Loop parallelization (Term project) Part 1. Finding loops

In the previous LLVM assignment, you have used the interface LLVM provided. From this assignment on, we are starting to do a loop parallelization term project which is divided into 3 assignments: (1) Loop detection. (2) Dependence analysis and induction variable analysis. (3) Parallelization.

RUST may also be used if there are enough interests.  Email Jacob Bisnett if you are interested.

IMPORTANT NOTES: As we are doing term project from this assignment on, the problem we are going to solve is more close to the real-world compiler development.   The assignment may have missing information and you may encounter problems not covered by the textbooks or the lectures, part of the project experience is to take initiative, formulate these problems, seek help from others (teaching staff, classmates, and online resources), and solve these problems .

The deadline is 11:59pm Friday March 10th. 

For this assignment, you need to use data flow analysis to find loops in the LLVM IR code.

The definition for a loop in the flow graph can be find in the dragon book Chapter 8.4.5 P531. The loop identification approach can be found in these slides from CMU .

For implementation, three steps described in the slides are needed as follows.  Each step generates an output which will be used for grading.

(1) Calculate Dominance relation for basic blocks by data flow analysis.  Provide a function named dump to output the dominance relation.  (Do NOT use the dominator analysis in the LLVM compiler.)

  • To calculate Dominance, you need to traverse CFG.  Take a look at the class reference for functions and basic blocks to see how to find the entry block and how to find the successors or predecessors for a given basic block;
  • You also need to know about some C++ data structures, such as vectors, map, pair, stack, queue. That will simply your implementation.
  • To find the name of basic blocks, look at the APIs such as hasName(), getValueName(), setValueName() provided in value class.

(2) Find back edges; Provide a dump function to output all back edges.

(3) Find natural Loops. Provide a dump function to dump the set of basic blocks in the loop.

The output should first give the number of loops, the dominance relation and all back edges. For each loop, output a set of basic blocks in the loop. For example:


Number of loops: 1

Dominance relation: BB1 -> BB2, BB1->BB3, BB2->BB3

Back edge: BB3 -> BB1

Basic blocks in the loop 1: BB1, BB2, BB3


Write at least two test programs with at least one loop in each program. Provide detailed README file to describe the design and limitations, including what types of loops can be detected and what types of loops can not.

Items drawn from a dataset:

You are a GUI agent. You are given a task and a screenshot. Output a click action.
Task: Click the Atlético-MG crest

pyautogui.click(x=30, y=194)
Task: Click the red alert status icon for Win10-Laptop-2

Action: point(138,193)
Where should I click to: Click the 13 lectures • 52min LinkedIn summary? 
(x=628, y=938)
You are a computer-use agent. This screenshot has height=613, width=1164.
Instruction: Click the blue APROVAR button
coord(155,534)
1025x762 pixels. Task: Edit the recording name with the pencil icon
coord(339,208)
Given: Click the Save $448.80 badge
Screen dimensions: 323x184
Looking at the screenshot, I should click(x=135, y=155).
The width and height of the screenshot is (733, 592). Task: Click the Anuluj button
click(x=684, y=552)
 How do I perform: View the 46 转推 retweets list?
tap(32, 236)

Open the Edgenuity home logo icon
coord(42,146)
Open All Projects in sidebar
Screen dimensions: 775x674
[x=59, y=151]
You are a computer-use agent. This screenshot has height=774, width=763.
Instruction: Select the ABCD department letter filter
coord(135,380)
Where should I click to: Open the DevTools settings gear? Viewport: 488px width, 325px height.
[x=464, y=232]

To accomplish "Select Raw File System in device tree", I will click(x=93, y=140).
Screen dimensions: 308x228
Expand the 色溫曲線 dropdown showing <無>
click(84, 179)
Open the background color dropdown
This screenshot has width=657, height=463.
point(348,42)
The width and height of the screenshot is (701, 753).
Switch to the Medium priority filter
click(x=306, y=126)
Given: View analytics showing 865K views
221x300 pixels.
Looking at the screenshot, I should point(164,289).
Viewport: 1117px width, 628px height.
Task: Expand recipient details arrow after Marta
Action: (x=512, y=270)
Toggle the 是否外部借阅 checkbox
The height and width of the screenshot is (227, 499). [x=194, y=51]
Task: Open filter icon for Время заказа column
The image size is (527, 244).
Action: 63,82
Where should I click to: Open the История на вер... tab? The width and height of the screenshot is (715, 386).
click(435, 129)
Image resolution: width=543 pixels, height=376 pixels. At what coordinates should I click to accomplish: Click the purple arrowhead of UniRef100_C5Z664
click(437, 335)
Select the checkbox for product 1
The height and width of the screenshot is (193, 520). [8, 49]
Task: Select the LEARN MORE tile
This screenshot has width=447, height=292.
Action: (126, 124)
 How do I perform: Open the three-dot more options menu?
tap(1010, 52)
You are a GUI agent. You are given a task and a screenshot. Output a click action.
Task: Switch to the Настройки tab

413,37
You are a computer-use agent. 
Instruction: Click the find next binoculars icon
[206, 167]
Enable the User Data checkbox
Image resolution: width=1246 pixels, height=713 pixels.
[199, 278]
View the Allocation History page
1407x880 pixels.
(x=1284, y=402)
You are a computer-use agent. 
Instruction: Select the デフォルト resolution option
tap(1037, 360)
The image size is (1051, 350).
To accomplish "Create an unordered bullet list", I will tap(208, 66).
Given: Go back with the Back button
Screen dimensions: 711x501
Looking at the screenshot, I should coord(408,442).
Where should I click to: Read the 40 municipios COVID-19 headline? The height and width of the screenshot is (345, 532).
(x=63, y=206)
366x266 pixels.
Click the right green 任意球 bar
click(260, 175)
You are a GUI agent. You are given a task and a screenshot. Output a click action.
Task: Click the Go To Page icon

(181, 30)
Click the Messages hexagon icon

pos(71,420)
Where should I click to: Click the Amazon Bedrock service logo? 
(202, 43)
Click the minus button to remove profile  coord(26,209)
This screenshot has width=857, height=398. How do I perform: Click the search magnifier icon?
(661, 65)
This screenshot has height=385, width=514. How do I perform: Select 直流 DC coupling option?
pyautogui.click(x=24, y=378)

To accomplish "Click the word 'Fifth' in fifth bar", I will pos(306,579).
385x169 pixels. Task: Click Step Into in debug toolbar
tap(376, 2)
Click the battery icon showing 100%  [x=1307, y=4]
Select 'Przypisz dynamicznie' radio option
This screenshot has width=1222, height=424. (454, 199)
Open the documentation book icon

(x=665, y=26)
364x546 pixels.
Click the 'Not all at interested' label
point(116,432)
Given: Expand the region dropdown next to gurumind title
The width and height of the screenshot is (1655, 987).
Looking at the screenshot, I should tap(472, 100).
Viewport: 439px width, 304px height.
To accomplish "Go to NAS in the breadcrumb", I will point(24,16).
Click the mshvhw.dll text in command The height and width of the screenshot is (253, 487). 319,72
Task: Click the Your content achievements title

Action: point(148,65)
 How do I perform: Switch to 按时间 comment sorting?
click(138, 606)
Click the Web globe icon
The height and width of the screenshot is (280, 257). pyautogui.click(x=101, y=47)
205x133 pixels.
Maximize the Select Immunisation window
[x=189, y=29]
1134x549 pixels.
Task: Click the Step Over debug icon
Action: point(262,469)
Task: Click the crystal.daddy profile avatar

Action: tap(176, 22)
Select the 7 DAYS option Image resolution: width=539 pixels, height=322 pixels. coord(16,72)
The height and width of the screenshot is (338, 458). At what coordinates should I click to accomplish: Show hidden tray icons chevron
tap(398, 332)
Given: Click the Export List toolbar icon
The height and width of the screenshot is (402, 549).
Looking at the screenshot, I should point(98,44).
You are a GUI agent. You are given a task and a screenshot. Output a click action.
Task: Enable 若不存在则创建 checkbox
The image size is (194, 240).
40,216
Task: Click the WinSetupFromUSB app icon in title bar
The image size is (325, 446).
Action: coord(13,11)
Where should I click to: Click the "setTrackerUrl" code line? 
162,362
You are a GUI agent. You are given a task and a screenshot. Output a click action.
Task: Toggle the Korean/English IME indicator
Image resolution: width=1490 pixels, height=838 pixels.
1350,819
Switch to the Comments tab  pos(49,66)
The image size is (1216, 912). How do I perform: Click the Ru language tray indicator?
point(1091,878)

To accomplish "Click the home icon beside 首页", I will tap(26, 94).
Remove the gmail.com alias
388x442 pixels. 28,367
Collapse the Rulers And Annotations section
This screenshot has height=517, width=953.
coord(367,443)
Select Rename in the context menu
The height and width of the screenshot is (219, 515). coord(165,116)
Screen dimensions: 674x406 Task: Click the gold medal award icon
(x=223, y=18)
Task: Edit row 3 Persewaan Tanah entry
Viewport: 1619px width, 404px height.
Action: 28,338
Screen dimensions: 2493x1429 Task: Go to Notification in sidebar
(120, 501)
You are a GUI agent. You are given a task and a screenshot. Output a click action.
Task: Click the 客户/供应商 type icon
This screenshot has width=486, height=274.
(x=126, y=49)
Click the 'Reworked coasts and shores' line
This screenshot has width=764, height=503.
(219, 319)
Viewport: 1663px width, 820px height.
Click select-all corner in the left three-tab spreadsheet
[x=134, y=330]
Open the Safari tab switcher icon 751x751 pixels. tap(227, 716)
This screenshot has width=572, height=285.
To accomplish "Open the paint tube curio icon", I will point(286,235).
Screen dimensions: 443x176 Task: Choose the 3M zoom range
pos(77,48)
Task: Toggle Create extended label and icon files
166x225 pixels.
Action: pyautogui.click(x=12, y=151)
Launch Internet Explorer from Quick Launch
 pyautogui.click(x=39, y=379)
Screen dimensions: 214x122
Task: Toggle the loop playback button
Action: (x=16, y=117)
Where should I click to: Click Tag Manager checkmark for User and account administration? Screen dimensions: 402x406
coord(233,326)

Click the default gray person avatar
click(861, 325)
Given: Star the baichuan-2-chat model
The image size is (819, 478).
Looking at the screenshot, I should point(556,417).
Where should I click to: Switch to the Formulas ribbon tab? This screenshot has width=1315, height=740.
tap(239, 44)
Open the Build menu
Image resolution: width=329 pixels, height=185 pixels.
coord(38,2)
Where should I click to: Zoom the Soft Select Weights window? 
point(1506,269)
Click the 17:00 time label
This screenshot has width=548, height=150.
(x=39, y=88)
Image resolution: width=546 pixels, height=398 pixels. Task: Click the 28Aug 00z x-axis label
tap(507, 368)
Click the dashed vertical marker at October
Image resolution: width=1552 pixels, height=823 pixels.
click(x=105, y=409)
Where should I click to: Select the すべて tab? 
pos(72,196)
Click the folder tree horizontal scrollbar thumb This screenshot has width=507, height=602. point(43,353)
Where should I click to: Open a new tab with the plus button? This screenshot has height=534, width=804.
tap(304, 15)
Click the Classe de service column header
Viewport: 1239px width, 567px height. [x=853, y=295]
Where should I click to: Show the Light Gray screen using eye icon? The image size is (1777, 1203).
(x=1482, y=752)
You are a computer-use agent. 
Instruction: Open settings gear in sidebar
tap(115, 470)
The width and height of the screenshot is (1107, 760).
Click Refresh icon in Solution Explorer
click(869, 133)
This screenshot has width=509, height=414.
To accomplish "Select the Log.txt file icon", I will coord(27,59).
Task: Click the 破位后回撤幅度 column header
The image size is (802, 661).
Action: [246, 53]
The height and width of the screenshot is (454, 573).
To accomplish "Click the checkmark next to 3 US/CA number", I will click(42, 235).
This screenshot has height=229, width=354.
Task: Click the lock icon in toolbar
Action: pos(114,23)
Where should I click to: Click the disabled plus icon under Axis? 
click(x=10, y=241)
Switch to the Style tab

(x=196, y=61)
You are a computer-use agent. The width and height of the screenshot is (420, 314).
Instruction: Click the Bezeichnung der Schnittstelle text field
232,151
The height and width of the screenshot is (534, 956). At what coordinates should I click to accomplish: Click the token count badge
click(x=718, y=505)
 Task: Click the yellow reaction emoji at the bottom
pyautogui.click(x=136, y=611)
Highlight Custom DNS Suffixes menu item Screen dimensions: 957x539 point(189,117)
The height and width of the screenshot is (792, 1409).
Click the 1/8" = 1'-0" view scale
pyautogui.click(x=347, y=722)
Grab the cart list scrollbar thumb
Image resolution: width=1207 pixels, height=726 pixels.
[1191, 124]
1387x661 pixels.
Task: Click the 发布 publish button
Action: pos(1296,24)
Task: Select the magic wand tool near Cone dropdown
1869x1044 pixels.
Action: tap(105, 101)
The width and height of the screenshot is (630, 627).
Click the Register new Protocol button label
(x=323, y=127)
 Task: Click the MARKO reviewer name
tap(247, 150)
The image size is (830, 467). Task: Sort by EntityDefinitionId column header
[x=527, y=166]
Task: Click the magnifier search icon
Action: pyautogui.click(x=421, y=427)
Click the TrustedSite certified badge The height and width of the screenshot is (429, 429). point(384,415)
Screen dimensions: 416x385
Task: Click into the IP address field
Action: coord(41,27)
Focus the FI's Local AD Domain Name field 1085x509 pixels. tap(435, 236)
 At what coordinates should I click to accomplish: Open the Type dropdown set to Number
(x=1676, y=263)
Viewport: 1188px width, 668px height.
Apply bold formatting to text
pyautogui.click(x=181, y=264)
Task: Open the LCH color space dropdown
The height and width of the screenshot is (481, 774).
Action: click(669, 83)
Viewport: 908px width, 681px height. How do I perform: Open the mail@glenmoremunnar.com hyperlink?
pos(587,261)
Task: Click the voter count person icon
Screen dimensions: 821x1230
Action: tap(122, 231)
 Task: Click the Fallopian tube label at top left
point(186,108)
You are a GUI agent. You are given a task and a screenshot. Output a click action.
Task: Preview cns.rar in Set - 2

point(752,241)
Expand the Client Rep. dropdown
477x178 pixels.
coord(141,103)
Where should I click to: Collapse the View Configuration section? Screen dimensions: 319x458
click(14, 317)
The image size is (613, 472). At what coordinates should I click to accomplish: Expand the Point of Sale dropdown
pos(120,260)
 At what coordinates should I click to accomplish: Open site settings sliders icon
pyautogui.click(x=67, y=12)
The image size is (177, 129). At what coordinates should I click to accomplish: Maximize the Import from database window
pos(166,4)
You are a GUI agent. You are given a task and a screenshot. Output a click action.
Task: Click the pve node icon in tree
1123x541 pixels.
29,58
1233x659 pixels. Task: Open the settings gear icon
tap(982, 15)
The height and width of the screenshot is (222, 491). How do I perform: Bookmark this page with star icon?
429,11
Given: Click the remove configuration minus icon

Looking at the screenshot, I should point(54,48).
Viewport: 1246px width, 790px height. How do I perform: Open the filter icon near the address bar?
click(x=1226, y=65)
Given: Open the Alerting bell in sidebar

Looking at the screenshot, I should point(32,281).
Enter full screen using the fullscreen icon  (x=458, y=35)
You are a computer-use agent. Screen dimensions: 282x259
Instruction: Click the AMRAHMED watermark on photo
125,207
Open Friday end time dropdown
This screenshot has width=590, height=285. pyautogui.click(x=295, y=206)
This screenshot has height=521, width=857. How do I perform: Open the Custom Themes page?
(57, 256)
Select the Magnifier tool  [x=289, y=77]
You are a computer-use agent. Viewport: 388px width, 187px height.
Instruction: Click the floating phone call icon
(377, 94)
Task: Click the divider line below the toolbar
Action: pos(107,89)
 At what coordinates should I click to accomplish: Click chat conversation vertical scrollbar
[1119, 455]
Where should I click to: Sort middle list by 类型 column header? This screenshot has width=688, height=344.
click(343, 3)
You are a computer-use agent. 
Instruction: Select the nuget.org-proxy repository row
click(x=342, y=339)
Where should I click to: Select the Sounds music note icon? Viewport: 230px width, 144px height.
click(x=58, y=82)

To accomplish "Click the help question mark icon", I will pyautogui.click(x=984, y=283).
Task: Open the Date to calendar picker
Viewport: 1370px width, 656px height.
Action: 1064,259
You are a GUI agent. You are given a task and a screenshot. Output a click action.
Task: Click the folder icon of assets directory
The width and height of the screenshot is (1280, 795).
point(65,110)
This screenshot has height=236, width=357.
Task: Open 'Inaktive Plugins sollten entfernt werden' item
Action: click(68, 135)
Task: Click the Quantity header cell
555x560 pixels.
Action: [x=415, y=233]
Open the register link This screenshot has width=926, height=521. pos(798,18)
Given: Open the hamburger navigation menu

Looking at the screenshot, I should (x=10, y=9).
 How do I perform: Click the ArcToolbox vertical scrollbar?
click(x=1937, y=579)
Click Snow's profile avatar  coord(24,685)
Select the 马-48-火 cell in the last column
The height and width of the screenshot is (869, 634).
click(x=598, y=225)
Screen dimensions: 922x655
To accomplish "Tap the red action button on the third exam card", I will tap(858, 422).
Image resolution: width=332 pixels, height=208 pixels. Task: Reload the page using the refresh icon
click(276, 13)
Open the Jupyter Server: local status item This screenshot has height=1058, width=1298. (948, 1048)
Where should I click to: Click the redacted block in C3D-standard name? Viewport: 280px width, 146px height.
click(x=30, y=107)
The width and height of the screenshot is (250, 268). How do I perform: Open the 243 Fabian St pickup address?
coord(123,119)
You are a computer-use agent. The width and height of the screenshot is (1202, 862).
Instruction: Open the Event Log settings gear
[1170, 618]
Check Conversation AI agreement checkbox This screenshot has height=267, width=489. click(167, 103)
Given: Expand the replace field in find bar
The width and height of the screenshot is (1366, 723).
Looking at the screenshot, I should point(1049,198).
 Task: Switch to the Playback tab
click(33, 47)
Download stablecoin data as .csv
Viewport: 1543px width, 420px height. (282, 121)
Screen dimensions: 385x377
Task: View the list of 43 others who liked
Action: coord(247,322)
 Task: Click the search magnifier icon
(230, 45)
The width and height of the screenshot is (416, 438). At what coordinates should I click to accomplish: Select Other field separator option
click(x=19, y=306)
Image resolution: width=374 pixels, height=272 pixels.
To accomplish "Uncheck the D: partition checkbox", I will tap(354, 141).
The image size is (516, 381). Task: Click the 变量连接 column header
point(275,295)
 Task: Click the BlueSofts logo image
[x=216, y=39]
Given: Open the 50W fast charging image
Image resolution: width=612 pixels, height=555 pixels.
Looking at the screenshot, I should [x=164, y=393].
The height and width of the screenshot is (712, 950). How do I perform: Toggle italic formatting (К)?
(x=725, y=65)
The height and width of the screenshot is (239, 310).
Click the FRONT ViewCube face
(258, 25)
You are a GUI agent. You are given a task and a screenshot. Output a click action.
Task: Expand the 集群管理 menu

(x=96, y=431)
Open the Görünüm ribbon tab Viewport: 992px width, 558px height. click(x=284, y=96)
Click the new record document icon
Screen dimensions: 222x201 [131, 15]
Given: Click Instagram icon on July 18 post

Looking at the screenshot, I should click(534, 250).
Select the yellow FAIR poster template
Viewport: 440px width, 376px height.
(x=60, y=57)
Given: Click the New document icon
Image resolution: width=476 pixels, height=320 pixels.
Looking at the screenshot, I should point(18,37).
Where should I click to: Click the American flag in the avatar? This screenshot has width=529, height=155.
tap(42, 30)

Problem: Turn the paragraph of the loop parallelization assignment that begins "In the previous LLVM assignment" into a short bulleted list that keeps its main facts.

Correct answer:
- The previous LLVM assignment used the interface that LLVM provides.
- A loop parallelization term project begins with this assignment.
- The project is divided into three assignments: loop detection; dependence analysis and induction variable analysis; and parallelization.